EXERCISE INPUT
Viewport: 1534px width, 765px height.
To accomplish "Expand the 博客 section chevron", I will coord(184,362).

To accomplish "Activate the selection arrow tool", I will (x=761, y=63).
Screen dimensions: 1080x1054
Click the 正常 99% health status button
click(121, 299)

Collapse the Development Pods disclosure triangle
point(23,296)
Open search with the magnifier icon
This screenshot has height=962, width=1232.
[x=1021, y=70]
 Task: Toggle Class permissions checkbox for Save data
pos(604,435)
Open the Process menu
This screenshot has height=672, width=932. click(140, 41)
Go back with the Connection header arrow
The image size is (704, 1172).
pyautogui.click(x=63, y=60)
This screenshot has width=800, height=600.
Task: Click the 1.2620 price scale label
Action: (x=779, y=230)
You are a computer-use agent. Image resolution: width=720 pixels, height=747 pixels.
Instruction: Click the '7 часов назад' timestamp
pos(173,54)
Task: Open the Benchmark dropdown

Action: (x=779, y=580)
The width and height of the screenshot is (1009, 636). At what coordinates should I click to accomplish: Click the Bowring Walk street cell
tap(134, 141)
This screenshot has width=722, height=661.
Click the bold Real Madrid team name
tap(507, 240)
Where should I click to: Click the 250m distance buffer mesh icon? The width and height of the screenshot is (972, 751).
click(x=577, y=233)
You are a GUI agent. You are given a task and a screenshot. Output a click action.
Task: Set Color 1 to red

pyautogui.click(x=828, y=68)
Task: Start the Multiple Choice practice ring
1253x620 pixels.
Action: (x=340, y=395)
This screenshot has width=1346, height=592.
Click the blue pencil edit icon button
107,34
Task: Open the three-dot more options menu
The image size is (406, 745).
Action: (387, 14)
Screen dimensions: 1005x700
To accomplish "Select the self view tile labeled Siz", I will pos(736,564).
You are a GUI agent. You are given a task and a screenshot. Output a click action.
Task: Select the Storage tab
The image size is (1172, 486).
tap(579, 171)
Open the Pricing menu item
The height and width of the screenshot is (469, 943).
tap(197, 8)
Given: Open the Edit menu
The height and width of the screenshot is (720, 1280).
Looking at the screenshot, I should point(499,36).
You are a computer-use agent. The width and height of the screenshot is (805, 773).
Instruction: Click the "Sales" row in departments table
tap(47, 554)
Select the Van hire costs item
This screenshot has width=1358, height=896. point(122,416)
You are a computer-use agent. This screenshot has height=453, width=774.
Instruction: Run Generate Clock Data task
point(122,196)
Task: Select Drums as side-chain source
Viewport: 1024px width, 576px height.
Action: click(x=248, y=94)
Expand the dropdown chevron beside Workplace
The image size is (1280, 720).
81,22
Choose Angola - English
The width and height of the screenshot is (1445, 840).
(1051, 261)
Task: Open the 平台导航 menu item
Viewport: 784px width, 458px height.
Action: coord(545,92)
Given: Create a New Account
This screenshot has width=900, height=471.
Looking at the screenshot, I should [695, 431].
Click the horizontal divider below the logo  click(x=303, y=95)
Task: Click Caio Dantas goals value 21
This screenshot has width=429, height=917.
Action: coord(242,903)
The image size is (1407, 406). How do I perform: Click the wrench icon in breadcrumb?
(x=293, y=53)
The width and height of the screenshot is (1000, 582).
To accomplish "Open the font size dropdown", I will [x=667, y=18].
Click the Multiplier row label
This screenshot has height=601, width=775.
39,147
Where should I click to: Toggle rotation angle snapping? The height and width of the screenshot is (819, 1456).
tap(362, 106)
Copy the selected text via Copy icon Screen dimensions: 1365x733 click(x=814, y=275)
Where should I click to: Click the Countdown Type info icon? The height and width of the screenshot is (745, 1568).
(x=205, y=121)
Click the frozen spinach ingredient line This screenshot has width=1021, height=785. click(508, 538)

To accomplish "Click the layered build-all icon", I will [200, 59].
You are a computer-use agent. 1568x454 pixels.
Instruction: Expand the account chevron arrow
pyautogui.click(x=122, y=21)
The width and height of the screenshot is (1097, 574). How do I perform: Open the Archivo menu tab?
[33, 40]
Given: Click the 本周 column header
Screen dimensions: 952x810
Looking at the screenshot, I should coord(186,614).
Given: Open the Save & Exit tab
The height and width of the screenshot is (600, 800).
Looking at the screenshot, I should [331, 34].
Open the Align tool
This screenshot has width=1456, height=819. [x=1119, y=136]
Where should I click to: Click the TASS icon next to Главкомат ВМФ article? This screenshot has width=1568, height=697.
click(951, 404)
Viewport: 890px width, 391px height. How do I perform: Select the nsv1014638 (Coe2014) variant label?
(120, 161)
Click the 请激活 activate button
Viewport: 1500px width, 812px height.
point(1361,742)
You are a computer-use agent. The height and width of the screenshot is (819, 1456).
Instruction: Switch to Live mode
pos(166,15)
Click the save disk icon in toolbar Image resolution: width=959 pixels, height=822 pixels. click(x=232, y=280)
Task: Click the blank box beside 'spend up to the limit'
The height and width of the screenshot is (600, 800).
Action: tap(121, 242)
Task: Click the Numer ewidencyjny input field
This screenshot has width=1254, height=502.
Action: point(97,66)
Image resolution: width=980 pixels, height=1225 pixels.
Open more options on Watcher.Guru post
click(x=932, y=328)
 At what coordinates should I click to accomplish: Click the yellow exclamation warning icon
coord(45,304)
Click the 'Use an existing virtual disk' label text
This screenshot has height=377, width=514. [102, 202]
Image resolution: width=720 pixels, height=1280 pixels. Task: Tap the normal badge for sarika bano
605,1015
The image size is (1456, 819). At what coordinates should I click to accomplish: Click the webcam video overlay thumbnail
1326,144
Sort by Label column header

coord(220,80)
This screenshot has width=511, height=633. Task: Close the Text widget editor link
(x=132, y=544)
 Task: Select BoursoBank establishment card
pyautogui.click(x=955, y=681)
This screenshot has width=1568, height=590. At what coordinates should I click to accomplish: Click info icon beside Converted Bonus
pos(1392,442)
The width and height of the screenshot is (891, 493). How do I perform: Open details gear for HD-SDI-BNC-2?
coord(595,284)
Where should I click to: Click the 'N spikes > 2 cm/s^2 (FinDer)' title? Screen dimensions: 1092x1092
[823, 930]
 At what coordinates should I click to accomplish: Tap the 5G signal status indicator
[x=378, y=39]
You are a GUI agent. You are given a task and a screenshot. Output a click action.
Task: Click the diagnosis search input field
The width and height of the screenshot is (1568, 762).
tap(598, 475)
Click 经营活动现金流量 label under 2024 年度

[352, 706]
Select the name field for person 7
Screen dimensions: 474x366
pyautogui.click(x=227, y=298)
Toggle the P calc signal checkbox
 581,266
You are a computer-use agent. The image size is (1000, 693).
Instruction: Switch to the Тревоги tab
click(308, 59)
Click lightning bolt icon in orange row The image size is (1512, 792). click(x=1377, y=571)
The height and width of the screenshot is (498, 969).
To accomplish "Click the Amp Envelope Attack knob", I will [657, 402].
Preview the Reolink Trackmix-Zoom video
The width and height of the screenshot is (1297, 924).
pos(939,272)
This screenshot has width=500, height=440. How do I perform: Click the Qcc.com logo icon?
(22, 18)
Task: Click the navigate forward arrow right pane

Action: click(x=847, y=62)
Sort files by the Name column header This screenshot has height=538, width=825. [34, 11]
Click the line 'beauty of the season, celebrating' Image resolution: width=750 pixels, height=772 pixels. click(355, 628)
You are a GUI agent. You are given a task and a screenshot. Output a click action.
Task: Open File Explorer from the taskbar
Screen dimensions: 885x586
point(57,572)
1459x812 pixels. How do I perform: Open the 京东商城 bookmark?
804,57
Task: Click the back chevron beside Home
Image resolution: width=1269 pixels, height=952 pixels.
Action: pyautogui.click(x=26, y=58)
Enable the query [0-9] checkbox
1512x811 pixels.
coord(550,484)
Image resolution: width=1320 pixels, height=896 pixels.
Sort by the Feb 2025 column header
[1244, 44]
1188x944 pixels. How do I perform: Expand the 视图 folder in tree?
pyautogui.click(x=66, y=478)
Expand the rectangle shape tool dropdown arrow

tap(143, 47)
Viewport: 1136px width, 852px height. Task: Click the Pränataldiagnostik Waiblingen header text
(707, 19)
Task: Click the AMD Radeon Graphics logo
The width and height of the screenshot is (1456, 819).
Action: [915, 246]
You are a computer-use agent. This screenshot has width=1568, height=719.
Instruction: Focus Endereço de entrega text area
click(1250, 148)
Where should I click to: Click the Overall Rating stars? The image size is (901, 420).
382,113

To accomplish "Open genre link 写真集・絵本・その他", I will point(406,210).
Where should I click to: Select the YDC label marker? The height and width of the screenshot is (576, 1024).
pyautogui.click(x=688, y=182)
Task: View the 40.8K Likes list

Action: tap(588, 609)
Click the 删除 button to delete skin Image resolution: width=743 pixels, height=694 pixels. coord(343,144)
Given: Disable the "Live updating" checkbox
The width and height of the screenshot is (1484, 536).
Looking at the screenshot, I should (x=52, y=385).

EXERCISE DESCRIPTION
Collect every line of the entries above that contains the word "arrow" and copy each one out in full.

FINISHED ANSWER
To accomplish "Activate the selection arrow tool", I will (x=761, y=63).
Go back with the Connection header arrow
Instruction: Expand the account chevron arrow
Task: Click the navigate forward arrow right pane
Expand the rectangle shape tool dropdown arrow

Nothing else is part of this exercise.